Download or read book A Diagram for Fire written by Jon Bialecki. This book was released on 2017-03-07. Available in PDF, EPUB and Kindle. Book excerpt: What is the work that miracles do in American Charismatic Evangelicalism? How can miracles be unanticipated and yet worked for? And finally, what do miracles tell us about other kinds of Christianity and even the category of religion? A Diagram for Fire engages with these questions in a detailed sociocultural ethnographic study of the Vineyard, an American Evangelical movement that originated in Southern California. The Vineyard is known worldwide for its intense musical forms of worship and for advocating the belief that all Christians can perform biblical-style miracles.

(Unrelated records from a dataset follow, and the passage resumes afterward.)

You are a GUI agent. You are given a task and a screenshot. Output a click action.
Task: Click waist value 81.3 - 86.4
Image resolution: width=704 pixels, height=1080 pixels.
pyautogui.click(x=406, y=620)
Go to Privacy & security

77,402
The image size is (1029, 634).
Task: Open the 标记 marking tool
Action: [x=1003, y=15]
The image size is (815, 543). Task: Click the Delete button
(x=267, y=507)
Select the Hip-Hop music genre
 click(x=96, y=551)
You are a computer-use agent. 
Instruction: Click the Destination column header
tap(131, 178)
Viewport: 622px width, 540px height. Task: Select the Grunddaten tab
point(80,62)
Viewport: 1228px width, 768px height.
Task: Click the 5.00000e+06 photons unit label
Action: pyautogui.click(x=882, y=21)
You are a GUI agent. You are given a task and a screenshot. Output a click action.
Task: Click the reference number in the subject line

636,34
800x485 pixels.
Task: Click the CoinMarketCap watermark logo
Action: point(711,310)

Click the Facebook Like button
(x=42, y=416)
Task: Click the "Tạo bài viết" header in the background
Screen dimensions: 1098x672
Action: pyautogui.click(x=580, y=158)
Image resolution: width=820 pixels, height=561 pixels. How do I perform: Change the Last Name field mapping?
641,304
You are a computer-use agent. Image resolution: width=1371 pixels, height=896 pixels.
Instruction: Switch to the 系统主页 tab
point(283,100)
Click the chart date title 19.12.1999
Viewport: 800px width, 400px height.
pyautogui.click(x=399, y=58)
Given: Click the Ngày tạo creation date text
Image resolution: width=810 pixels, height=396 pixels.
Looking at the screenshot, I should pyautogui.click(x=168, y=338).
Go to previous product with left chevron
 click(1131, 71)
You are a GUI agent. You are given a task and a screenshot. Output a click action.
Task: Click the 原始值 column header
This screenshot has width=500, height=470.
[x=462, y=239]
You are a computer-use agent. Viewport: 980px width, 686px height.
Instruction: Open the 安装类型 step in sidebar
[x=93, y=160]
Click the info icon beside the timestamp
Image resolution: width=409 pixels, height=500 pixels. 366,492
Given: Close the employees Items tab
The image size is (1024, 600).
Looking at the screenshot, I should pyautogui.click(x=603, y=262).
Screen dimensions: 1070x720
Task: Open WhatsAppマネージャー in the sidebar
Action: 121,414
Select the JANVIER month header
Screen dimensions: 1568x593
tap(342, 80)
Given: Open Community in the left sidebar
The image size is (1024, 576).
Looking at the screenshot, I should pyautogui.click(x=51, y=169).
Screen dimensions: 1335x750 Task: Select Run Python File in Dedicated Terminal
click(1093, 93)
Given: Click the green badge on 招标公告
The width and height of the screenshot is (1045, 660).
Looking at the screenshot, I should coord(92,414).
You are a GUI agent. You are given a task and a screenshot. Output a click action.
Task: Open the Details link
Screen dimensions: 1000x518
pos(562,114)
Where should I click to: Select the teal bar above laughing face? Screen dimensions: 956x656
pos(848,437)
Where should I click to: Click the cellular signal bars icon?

Examining the miracle as both a strength and a challenge to institutional cohesion and human planning, this book situates the miracle as a fundamentally social means of producing change—surprise and the unexpected used to reimagine and reconfigure the will. Jon Bialecki shows how this configuration of the miraculous shapes typical Pentecostal and Charismatic religious practices as well as music, reading, economic choices, and conservative and progressive political imaginaries.